Question

Let $$ f(x)=(1-x)^2\sin^2x+x^2 $$ for all $$ x\in R, $$ and let $$ g(x)=\int_1^x\left\{\frac{2(t-1)}{t+1}-\log_et\right\}f(t)dt $$ for all $$ x\in(1,\infty). $$ Then, which of the following is true?
A
$$ g $$ is increasing on $$ (1,\infty) $$.
B
$$ g $$ is decreasing on $$ (1,\infty) $$.
C
$$ g $$ is increasing on (1,2) and decreasing on $$ (2,\infty) $$.
D
$$ g $$ is decreasing on (1,2) and increasing on $$ (2,\infty) $$.

Answer

**step1 Calculate the Derivative of g(x)**

To determine the behavior of a function defined by an integral, we first find its derivative using the Fundamental Theorem of Calculus. The theorem states that if $$g(x) = \int_a^x h(t) dt$$, then $$g'(x) = h(x)$$.

Given $$ g(x)=\int_1^x\left\{\frac{2(t-1)}{t+1}-\log_et\right\}f(t)dt $$. Applying the theorem, we replace $$t$$ with $$x$$ in the integrand to find $$g'(x)$$.

$$g'(x) = \left\{\frac{2(x-1)}{x+1}-\log_ex\right\}f(x)$$

**step2 Analyze the Sign of f(x)**

Next, we analyze the sign of the function $$f(x)$$ in the given domain $$x \in (1, \infty)$$.

The function is $$f(x)=(1-x)^2\sin^2x+x^2$$.

Since $$ (1-x)^2 \ge 0 $$, $$ \sin^2x \ge 0 $$, and $$ x^2 \ge 0 $$ for all real $$x$$, it follows that $$ f(x) \ge 0 $$.

For $$f(x)$$ to be zero, both terms must be zero: $$(1-x)^2\sin^2x = 0$$ and $$x^2 = 0$$. The second condition implies $$x=0$$. If $$x=0$$, then $$(1-0)^2\sin^20 = 1^2 \cdot 0^2 = 0$$. So, $$f(x)=0$$ only at $$x=0$$.

# PROBLEM DESCRIPTION
Please reproduce the stretch of the worked solution from "Next, we analyze" through "only at $$x=0$$." word for word.

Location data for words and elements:
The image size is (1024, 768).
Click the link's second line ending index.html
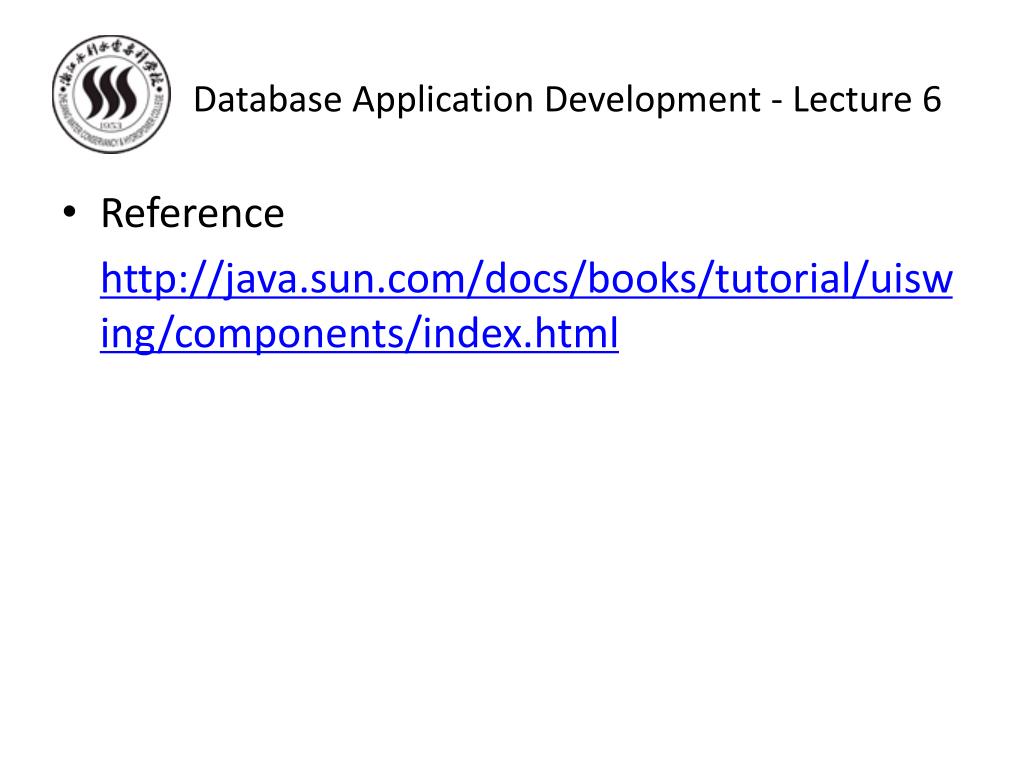coord(359,333)
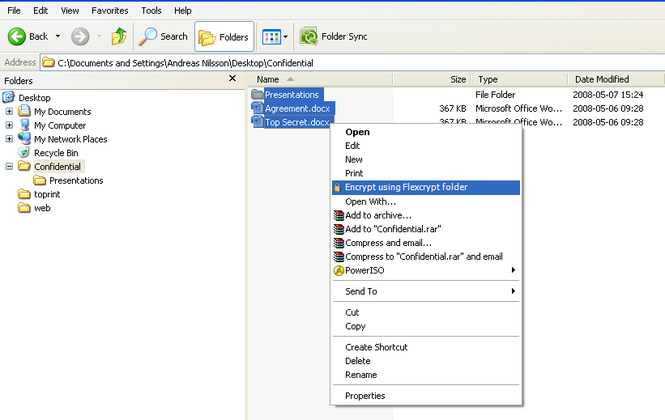Expand the My Computer tree node
Image resolution: width=665 pixels, height=420 pixels.
(10, 126)
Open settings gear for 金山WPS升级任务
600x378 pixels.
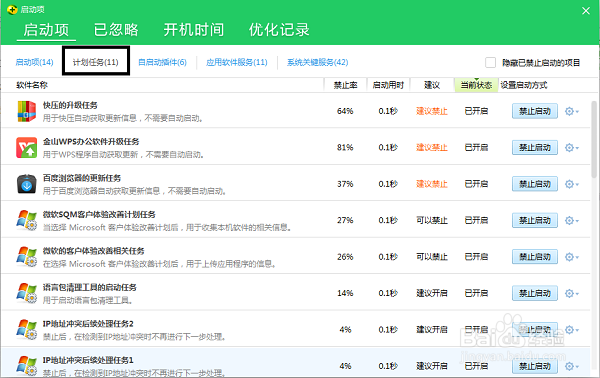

# SOLUTION FOR THIS EXERCISE
Next, we analyze the sign of the function $$f(x)$$ in the given domain $$x \in (1, \infty)$$.

The function is $$f(x)=(1-x)^2\sin^2x+x^2$$.

Since $$ (1-x)^2 \ge 0 $$, $$ \sin^2x \ge 0 $$, and $$ x^2 \ge 0 $$ for all real $$x$$, it follows that $$ f(x) \ge 0 $$.

For $$f(x)$$ to be zero, both terms must be zero: $$(1-x)^2\sin^2x = 0$$ and $$x^2 = 0$$. The second condition implies $$x=0$$. If $$x=0$$, then $$(1-0)^2\sin^20 = 1^2 \cdot 0^2 = 0$$. So, $$f(x)=0$$ only at $$x=0$$.